_Brief A:_
Do these statements agree with the pesto pasta recipe? For each, answer yes or no and quote the recipe's deciding words.
(i) The recipe serves 5-6.
(ii) The recipe calls for 3 cups of asparagus.
(iii) Whole grain pasta can be used in place of quinoa pasta.
_Brief B:_
Answer these questions from the pesto pasta recipe, one per line:
(i) What famous painting does the opening paragraph compare the dish to?
(ii) How many cloves of garlic does the recipe use?
(iii) How many links are in the package of sausage?

======== Provided passage ========

Sundried Tomato Chicken Pesto Pasta
Gluten-Free, Dairy Free & Vegan Options
How many times have you gazed endlessly into the fridge at a bunch of ingredients and tried to create a work of art? Usually, it doesn’t work out as expected, at all - but THIS time I swear this dish came out as the Mona Lisa of leftover-inspired masterpieces. The flavours are amazing, especially with the sundried tomato chicken sausage - but for any vegans or vegetarians out there, this can be substituted for anything of your choosing!
Serves: 5-6
Ingredients
- 4 cups cooked quinoa pasta (penne or other desired noodles. Whole grain pasta will also work) 
- 1-2 tbsp olive oil 
- 1 yellow onion, diced 
- 4 cloves garlic, minced 
- 1 large yellow or red pepper, chopped 
- 2 cups asparagus, chopped 
- 2 cups cherry tomatoes 
- 2 handfuls of spinach 
- 1/3 cup sliced black olives 
- 1 tsp oregano 
- salt and pepper to taste 
- Package of Sundried Tomato Chicken Sausage (6 links) - free range, hormone free if possible. (OMIT For vegan option) 
- Goats or cows feta for topping (OMIT For vegan option)

======== Provided data ========

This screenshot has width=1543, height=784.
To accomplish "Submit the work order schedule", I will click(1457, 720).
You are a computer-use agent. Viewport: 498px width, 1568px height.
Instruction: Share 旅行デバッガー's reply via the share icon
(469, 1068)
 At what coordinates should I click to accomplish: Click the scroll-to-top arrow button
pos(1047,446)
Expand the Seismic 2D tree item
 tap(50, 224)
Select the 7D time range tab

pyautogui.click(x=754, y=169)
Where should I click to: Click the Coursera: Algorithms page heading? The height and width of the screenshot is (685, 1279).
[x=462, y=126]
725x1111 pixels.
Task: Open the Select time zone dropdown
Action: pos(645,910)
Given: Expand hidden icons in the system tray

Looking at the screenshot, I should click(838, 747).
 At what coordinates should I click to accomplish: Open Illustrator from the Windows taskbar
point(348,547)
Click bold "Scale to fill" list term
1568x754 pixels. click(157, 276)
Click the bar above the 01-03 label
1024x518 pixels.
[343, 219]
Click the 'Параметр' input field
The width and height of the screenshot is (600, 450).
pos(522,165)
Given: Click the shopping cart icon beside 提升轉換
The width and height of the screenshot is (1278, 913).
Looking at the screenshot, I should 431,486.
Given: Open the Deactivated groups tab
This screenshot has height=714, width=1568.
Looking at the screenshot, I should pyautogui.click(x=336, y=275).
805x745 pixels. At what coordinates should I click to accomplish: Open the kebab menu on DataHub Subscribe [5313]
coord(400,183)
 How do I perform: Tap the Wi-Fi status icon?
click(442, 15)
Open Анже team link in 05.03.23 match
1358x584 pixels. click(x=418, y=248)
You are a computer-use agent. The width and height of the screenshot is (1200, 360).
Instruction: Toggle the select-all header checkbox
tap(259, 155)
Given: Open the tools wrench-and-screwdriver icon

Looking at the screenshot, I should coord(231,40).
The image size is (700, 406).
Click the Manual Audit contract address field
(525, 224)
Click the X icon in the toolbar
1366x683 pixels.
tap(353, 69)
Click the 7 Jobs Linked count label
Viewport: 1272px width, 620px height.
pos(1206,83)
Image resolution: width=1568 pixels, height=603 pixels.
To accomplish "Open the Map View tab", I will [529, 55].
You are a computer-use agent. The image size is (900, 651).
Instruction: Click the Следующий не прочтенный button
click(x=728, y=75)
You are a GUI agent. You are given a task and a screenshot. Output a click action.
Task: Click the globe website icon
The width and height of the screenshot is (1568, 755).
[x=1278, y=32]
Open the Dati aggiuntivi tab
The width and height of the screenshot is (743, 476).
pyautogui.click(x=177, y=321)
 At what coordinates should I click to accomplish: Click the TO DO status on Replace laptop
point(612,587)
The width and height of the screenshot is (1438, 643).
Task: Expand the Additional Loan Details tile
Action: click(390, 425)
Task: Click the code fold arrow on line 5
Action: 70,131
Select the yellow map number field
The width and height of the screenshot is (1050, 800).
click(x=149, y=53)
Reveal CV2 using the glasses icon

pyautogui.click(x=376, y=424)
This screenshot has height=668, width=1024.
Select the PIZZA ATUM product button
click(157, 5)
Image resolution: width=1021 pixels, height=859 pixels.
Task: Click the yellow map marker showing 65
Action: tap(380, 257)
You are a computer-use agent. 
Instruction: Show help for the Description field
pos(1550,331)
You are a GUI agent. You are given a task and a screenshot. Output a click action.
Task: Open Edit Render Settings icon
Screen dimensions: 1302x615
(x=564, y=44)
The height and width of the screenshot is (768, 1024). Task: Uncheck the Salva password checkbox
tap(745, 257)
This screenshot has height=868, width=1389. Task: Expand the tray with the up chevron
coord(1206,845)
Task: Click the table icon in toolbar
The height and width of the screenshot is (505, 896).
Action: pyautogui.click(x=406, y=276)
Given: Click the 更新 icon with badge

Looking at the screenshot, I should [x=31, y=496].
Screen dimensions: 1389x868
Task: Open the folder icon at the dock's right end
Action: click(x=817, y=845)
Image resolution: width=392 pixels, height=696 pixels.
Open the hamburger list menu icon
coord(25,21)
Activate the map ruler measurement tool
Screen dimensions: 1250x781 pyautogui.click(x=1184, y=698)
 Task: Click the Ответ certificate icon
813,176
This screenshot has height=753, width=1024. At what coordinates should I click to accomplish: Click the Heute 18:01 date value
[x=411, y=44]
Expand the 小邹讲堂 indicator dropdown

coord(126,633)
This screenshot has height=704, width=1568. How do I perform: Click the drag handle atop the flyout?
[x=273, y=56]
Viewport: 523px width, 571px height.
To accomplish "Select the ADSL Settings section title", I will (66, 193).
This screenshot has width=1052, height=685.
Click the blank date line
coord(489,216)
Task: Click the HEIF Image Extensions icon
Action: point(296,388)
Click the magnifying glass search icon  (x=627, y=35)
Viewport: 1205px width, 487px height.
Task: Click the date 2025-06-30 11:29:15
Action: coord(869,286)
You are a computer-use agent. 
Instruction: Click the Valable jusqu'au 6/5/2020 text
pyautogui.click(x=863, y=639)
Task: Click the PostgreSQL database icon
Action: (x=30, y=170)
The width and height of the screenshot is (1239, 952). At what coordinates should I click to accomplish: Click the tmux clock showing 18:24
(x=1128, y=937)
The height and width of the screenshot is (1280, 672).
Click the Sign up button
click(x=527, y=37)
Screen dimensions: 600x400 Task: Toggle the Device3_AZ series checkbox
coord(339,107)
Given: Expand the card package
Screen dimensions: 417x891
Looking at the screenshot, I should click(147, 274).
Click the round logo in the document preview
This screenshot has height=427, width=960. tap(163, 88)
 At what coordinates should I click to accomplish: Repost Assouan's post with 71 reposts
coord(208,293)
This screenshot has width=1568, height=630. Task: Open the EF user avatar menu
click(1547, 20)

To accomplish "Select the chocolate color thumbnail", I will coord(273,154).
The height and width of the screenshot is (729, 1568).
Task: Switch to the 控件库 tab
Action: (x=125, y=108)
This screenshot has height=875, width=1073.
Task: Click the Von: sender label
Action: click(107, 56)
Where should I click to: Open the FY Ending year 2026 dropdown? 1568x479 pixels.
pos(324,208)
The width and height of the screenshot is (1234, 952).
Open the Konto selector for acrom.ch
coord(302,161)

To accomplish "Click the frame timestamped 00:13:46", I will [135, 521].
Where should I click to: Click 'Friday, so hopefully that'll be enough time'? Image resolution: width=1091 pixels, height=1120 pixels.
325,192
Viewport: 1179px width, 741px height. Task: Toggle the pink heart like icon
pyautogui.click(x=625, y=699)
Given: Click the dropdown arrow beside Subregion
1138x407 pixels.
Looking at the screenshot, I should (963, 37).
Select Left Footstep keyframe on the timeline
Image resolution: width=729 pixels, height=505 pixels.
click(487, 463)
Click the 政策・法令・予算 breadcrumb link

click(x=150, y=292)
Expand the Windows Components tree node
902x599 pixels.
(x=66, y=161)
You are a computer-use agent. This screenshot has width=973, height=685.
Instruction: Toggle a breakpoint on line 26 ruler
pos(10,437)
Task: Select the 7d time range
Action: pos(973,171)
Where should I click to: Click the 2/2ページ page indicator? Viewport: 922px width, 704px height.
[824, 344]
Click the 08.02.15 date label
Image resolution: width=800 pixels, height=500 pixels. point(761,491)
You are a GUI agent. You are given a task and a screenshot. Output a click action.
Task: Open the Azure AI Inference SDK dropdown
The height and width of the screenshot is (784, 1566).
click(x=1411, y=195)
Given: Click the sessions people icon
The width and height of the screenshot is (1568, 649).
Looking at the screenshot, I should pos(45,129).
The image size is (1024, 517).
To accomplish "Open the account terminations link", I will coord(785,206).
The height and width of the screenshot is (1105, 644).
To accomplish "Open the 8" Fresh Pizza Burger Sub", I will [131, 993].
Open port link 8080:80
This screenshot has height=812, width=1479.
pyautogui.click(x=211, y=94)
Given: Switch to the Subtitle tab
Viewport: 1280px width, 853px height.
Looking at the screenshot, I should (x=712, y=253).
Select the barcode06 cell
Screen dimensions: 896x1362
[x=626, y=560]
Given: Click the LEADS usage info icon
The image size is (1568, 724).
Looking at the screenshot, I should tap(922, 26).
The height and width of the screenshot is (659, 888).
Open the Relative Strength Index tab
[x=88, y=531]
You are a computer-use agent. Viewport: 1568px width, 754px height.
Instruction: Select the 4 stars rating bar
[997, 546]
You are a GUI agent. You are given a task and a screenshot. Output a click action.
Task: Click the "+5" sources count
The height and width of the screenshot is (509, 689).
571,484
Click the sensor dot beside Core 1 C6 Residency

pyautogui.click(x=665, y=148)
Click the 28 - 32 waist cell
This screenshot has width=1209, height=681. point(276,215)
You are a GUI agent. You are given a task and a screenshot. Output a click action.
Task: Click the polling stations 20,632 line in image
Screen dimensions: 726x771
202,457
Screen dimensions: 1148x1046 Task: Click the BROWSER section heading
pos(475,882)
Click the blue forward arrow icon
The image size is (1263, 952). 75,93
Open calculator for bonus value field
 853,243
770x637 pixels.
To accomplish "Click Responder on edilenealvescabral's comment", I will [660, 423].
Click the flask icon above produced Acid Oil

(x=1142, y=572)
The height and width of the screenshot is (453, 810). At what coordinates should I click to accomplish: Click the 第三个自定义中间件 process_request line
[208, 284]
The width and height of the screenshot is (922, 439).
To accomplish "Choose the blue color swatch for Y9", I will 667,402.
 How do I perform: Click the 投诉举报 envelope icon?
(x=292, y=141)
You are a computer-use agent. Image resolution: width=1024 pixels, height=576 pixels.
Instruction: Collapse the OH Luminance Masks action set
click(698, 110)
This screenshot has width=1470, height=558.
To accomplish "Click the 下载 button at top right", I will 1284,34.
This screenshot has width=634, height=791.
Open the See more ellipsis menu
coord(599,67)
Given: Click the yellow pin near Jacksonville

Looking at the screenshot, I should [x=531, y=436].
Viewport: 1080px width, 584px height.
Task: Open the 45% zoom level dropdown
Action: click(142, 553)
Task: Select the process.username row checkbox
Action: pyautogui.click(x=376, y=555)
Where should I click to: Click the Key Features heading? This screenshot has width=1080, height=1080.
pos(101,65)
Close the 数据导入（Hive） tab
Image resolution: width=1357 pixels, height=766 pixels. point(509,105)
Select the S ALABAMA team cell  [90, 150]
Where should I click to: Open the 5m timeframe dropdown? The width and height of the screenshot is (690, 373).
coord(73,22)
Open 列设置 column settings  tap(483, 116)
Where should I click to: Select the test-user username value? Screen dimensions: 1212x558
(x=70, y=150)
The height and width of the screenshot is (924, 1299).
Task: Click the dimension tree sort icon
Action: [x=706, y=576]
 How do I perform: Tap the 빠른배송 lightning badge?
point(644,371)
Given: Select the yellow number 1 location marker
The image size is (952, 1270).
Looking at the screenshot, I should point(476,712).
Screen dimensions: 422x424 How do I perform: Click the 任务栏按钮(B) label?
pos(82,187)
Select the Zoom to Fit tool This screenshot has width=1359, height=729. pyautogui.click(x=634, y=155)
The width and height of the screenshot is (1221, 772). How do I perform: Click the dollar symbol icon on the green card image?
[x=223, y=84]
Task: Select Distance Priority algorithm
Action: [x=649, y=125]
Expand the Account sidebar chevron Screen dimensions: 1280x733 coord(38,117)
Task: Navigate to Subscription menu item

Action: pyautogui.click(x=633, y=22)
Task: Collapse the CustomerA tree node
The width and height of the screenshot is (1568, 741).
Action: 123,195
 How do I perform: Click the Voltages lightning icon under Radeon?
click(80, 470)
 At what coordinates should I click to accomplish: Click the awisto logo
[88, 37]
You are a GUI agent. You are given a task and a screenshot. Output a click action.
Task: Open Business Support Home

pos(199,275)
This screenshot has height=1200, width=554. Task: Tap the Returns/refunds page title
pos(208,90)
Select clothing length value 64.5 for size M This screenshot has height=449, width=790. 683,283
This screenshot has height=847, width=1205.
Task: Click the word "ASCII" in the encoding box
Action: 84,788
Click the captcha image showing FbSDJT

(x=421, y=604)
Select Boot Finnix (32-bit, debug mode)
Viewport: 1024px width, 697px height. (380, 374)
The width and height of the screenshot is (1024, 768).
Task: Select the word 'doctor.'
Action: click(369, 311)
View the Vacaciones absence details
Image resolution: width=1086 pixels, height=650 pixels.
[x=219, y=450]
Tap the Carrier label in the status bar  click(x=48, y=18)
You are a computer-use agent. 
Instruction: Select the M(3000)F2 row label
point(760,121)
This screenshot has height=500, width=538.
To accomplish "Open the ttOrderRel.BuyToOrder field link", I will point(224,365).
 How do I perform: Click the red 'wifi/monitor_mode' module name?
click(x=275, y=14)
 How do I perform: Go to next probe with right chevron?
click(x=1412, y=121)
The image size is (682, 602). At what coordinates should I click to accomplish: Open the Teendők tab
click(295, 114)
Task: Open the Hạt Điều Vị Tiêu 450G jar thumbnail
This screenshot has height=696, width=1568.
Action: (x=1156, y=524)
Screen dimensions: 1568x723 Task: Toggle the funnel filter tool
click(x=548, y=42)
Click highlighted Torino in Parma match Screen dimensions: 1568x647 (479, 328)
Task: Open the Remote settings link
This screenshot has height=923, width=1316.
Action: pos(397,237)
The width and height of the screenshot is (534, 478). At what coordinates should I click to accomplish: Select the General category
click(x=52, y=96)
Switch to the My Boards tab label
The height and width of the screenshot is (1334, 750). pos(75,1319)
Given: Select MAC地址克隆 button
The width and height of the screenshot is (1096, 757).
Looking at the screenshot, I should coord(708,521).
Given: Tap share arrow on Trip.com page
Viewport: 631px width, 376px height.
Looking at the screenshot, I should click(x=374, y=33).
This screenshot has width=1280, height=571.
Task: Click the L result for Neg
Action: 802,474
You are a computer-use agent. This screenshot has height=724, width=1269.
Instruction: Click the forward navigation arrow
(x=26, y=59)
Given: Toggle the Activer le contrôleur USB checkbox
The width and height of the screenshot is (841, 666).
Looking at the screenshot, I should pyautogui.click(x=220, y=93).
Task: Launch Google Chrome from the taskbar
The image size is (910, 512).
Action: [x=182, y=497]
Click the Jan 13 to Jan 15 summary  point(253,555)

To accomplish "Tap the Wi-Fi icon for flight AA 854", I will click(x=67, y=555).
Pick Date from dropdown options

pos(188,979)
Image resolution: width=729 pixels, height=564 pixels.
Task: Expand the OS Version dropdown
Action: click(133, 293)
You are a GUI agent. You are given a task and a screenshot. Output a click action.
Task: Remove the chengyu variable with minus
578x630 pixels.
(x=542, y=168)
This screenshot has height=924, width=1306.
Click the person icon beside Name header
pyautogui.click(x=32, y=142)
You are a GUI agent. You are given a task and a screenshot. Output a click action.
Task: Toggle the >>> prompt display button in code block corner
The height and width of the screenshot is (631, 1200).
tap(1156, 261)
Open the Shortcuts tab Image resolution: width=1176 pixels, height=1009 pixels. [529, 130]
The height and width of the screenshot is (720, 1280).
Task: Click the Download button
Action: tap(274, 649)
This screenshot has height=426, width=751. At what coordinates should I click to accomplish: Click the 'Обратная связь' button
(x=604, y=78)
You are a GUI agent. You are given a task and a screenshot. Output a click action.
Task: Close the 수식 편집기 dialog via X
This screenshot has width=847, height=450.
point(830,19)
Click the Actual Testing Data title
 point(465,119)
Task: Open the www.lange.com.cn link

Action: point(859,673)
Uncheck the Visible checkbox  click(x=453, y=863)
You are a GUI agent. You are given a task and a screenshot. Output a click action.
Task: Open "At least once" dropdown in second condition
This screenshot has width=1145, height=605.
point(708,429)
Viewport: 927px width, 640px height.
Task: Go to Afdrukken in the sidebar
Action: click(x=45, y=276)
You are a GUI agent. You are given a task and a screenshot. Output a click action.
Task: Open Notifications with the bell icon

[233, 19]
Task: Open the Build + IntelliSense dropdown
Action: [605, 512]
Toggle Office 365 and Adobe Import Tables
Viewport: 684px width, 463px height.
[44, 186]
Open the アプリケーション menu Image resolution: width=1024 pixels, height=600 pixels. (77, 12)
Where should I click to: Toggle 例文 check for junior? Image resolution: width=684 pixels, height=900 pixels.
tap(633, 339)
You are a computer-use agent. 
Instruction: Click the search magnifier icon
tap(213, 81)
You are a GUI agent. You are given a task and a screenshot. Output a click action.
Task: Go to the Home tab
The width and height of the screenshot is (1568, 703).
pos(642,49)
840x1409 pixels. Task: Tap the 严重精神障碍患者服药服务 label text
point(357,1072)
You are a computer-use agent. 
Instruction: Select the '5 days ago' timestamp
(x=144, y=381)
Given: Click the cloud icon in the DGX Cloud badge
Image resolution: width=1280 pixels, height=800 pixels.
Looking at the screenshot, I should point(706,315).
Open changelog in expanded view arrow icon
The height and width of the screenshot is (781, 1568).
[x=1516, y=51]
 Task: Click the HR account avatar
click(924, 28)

========

_Answer space A:_
(i) Yes: "Serves: 5-6"
(ii) No: "2 cups asparagus, chopped"
(iii) Yes: "Whole grain pasta will also work"

_Answer space B:_
(i) The Mona Lisa
(ii) 4
(iii) 6